Sunday, 29 October 2017

Malfuf wa Malik : Hanine and Helw the Lion Tamer, and Idris' angle


Here is Hanine el Alam, a violinist, composer and performance artiste from Lebanon - take a listen to her brand of fusion in this track called  'Arabia' - and click on her name to find out more.





Another megarambler

This is kind of a complicated non-story in a non-story in a non-story post, the usual megarambler only the rambling quotient even more ramped up. Bear with me, please.

I suppose it all started with the film.  A short film called The Chair Carrier won a prize in some festival in USA late 2010 and appeared on my feed somewhere. I watched the film and liked it (and shared it as part of my A-Z 2017 series Arabiana. Watch it here) In the credits was the name of Dr Yusuf Idris, the writer of the original short story from which the film was adapted. I filed the name away in my mind for future reference.

This was a few months before the Spring was sprung. The film went on to win a slew of prizes across the world. Later, after the President fell, it naturally cropped up regularly all through 2011 alongside words like prescient and prophetic. I might mention here that the original story was written long before the film was made.


The Lion Tamer


As I’ve said earlier, 2011 expanded my cultural horizons in myriad ways - and one of them was Galal Amin. Here's another excerpt from an essay of his –

The opening of the National Circus...was part of a wider scheme which included, among other things, theatre, ballet, folk art, and classical and Arab music institutes, and it succeeded in unearthing new talent and in attracting wide audiences, until the events of 1967 put an end to it.
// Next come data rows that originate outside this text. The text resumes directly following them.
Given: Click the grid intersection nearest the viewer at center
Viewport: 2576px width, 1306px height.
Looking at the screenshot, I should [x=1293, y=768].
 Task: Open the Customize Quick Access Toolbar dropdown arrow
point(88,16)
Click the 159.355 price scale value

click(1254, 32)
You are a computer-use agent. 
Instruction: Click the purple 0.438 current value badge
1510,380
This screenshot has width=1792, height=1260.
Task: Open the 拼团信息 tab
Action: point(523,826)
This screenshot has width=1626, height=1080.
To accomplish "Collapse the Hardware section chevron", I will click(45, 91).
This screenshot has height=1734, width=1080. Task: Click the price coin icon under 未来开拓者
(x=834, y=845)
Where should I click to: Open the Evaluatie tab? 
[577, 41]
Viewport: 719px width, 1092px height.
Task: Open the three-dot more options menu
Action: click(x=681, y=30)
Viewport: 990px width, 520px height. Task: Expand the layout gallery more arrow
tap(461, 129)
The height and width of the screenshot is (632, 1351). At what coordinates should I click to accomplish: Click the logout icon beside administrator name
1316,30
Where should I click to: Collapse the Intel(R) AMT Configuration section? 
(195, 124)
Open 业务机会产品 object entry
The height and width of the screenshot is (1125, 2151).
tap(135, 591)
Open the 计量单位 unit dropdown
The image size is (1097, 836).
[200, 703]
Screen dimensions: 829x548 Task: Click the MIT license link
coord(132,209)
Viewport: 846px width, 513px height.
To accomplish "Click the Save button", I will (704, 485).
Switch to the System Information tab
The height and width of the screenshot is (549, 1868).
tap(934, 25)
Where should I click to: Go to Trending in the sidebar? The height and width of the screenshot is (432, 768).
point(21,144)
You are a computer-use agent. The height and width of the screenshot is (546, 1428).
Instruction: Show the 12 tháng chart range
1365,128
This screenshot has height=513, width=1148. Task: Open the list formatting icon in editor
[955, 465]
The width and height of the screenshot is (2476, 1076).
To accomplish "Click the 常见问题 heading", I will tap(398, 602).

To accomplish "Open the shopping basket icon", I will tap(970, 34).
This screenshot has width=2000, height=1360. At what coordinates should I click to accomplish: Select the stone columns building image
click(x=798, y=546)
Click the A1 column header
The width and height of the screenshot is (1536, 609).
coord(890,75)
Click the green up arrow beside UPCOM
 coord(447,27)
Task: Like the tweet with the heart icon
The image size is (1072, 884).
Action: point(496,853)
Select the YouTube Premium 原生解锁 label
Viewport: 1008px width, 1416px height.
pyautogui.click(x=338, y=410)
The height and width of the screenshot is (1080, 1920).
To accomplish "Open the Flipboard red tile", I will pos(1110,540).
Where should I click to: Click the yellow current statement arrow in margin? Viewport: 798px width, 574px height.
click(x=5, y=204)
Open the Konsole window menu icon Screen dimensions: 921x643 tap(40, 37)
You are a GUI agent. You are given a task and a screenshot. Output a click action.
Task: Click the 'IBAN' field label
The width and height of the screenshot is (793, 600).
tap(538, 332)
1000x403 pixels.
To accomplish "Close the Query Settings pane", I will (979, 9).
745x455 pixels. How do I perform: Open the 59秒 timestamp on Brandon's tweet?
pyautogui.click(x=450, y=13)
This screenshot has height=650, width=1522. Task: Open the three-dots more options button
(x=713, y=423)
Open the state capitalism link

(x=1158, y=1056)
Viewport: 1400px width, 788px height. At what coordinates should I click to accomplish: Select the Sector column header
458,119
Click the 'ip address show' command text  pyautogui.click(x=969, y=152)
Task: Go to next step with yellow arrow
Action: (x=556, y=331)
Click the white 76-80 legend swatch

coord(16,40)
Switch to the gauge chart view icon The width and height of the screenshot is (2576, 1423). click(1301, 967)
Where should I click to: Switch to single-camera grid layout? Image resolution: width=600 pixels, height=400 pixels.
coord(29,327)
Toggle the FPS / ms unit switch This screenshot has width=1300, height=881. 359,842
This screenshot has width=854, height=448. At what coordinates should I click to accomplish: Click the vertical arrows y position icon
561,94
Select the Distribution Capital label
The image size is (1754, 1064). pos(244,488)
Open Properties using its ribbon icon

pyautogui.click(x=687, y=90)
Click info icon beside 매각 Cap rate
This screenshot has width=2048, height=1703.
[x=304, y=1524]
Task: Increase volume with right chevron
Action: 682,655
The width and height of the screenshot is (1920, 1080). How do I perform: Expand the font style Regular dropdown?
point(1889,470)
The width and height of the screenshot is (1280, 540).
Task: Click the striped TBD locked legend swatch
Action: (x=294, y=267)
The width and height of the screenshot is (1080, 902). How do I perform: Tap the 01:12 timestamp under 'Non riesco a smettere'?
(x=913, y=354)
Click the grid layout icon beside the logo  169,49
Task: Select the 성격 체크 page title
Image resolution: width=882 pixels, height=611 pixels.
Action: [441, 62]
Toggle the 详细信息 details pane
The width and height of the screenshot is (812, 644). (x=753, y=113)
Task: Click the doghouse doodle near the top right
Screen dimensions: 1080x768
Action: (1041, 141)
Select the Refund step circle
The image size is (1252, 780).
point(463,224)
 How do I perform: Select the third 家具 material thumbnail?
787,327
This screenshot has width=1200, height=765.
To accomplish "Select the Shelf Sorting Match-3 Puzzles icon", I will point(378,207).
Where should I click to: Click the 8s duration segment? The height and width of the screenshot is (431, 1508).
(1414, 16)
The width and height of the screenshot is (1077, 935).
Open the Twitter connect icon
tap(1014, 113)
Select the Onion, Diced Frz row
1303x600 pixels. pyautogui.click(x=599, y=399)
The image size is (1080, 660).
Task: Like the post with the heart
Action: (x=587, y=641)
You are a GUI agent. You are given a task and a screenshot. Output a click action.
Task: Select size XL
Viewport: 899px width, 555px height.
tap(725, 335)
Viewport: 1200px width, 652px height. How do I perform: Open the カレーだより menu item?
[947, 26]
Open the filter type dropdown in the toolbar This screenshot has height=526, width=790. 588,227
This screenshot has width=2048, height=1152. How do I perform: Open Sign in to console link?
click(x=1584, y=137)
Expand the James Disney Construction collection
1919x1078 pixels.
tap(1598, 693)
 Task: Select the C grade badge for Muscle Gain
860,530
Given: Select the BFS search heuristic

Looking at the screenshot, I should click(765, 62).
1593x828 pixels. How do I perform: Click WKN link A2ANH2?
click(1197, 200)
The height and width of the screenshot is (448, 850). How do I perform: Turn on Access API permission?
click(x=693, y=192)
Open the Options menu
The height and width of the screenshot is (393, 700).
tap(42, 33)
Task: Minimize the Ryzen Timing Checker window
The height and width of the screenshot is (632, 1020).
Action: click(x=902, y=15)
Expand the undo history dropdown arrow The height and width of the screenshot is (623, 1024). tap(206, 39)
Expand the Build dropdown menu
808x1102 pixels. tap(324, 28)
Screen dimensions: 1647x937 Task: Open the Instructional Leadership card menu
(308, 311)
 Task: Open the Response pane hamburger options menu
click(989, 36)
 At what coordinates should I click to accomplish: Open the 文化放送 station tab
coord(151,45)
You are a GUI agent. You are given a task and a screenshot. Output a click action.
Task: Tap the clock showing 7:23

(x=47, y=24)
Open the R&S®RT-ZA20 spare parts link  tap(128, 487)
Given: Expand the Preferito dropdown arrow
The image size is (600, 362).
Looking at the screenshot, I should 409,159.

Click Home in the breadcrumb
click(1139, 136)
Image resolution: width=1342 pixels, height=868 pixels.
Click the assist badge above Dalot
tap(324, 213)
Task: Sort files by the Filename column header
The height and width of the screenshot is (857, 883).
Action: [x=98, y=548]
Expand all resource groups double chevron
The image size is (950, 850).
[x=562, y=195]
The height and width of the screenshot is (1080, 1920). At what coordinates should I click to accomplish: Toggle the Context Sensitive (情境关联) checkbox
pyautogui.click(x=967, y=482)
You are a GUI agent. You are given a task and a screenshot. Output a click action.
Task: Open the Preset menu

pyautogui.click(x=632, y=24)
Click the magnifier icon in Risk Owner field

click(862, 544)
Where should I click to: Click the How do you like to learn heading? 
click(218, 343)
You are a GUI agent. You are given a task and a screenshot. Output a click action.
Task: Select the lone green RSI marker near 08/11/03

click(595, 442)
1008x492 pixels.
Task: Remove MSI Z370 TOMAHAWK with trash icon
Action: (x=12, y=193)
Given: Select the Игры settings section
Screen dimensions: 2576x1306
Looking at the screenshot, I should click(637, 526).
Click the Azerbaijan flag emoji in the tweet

Soon after the military attack against Egypt and the Israeli occupation of Sinai, the National Circus suffered a recession, as did many other aspects of life in Egypt. This derived as much from the depression and hopelessness felt by many Egyptians in the wake of the army’s rout…

In this general dispiriting climate, a tragic accident befell the most important personality of the circus and the most prominent member of the Helw family. A lion named Sultan fatally mauled the trainer Muhammad Helw as he stood in the ring before the audience. This was on the night of October 12, 1972, and it so happened, that the gifted Egyptian author Yusuf Idris was in the audience that night. In the tremendous shock of the event, Idris saw something fearsome in the human side of the tragedy, symbolising not only the state of the circus at the time, but also the political and social life of Egypt in the aftermath of the Israeli attack. He recorded his impressions in a famous essay…published in the newspaper Al Ahram a few days later. The essay had widespread reverberations of its own, because it echoed exactly what many people were feeling at the time. He concluded that the lion’s attack on the trainer was an allegory for the state of Egyptians of that time – fearful, defeated, their high ideals lost, and their dreams of heroism and glory destroyed.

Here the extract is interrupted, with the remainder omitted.